Monday night at the Rose Bowl in Pasadena those two schools will play for the 16th and final BCS championship, and the focus will be on two 48-year-old head coaches who are, relatively speaking, rookies.
Jimbo Fisher, in his fourth year as a head coach (all at Florida State), and Gus Malzahn, in his second year as a head coach (his first at Auburn), have never stood on a football field in charge of trying to lead their teams to a national college championship.
How will they handle themselves?
No one, not even them, knows for sure.
"I'm trying my best to enjoy the moment, but the bottom line is we've got a job to do, and as a coach your responsibility is to have your team prepared as possible and to stay in that routine, and in this setting this week, obviously that's a challenge," Malzahn told reporters Sunday. "But our team and our coaches have done that all year, and I feel so far up to this point as a group we've done that."
Fisher said the biggest challenge of the long layoff since his team routed Duke 45-7 in the ACC title game on Dec. 7 has been keeping emotions in check and trying to peak at the right time — Monday night.
When game time arrives, Fisher said, "I'll rely on my experiences in the past and the folks that I've been around and the things that I believe. We have a core belief system of how I want things done and it's worked all year ... and we'll do the same things. To me, whether it's the national championship game or the opening game of the year, it's still a football game. Our routine will stay exactly the same, and hopefully we'll do very well."
Malzahn said he will stick to his game day routine of rising early and watching film with offensive coordinator/quarterbacks coach Rhett Lashlee and offensive graduate assistant coach Kodi Burns.
"We'll try to go over and make sure we're not missing anything, try to look at each situation that can possibly come up in the game and have an answer," Malzahn said.

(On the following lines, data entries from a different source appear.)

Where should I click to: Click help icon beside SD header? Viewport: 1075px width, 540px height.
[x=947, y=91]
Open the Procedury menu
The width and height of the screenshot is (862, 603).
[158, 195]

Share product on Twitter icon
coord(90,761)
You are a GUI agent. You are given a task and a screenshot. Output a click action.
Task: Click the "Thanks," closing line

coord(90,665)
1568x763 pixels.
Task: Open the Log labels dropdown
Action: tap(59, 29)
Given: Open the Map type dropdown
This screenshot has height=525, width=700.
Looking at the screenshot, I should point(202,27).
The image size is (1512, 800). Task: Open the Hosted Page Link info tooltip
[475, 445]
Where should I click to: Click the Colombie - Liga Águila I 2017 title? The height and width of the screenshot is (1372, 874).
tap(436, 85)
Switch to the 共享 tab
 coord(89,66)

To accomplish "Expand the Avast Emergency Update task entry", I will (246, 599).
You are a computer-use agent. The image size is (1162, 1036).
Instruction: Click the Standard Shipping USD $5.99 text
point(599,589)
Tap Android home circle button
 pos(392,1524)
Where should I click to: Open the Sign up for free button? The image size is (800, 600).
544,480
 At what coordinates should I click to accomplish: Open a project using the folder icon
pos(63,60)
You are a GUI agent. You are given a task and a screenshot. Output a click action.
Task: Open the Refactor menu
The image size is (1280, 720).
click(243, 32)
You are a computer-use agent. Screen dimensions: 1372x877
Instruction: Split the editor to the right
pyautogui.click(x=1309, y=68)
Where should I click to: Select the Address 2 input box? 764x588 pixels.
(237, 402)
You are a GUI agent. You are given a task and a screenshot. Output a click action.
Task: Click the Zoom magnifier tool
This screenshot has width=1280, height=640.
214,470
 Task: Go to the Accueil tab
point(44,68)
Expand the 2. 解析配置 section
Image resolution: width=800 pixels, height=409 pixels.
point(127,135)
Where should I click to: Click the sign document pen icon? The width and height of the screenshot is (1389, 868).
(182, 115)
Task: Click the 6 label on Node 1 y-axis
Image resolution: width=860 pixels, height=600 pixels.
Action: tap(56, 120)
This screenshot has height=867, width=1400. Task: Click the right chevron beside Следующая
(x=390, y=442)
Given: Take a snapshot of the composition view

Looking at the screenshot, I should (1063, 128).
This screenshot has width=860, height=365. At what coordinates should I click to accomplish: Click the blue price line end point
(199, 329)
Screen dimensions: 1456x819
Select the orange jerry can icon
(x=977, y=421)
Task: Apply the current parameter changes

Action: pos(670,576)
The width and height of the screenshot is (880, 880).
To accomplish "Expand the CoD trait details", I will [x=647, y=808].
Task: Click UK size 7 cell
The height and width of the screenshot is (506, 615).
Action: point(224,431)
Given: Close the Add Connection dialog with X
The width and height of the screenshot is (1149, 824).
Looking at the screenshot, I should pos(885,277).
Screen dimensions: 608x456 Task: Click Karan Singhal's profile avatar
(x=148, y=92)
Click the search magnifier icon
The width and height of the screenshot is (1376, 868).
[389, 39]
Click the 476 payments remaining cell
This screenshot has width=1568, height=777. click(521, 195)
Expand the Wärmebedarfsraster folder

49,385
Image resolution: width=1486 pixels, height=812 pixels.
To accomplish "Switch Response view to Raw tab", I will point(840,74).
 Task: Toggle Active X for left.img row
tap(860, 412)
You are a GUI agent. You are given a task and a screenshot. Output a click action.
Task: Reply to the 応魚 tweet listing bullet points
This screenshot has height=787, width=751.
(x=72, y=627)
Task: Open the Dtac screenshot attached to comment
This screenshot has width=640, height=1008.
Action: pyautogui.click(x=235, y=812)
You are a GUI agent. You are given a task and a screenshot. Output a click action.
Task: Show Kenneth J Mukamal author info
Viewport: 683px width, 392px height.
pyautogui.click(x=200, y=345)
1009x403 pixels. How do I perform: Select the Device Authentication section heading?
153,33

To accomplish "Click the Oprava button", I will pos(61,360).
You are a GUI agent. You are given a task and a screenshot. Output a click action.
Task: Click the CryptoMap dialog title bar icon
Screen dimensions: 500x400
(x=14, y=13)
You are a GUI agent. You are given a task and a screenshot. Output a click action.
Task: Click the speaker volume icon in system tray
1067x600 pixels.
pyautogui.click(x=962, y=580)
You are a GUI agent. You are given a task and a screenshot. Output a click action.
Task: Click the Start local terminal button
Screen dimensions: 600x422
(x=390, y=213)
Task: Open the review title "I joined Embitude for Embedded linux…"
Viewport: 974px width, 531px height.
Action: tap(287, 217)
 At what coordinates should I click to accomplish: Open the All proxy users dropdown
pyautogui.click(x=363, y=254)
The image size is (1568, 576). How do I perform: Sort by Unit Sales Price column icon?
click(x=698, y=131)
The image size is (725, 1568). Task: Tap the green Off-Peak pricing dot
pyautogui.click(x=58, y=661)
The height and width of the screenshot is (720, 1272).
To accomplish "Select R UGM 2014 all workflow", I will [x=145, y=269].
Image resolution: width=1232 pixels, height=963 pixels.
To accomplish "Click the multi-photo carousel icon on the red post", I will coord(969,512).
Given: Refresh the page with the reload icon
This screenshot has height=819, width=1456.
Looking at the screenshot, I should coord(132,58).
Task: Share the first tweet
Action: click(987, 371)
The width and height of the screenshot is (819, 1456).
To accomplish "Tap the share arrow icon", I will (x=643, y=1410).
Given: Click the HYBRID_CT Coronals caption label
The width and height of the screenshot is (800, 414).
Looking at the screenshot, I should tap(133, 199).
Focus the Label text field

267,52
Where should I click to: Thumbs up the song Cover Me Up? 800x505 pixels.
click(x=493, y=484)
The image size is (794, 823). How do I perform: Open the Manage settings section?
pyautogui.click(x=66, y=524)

Fisher might spend some time perusing his scouting reports on Malzahn, who calls Auburn's offense, and Ellis Johnson, a veteran SEC coach who is Auburn's defensive coordinator.
"We have a lot of guys on our staff that have played against Gus for a long time," Fisher said. "They know a lot of his high school roots, a lot of people he was around and things he did. I keep a running record of all the guys we've played against and books on all the guys we've played against for the last 10, 15 years. We've got a running record of all those guys, and we check all that stuff."
Though they've never been the boss in a title effort, both coaches have been vitally important in previous BCS championships. Fisher was offensive coordinator under head coach Nick Saban when LSU won the BCS title in 2003. Malzahn was offensive coordinator under Chizik when Auburn won the national championship in 2011.
But the one thing Fisher or Malzahn can't see on film or on a scouting report is how his counterpart handles himself as the head coach with a national championship on the line.
Nobody will know that — not even them — until Monday night.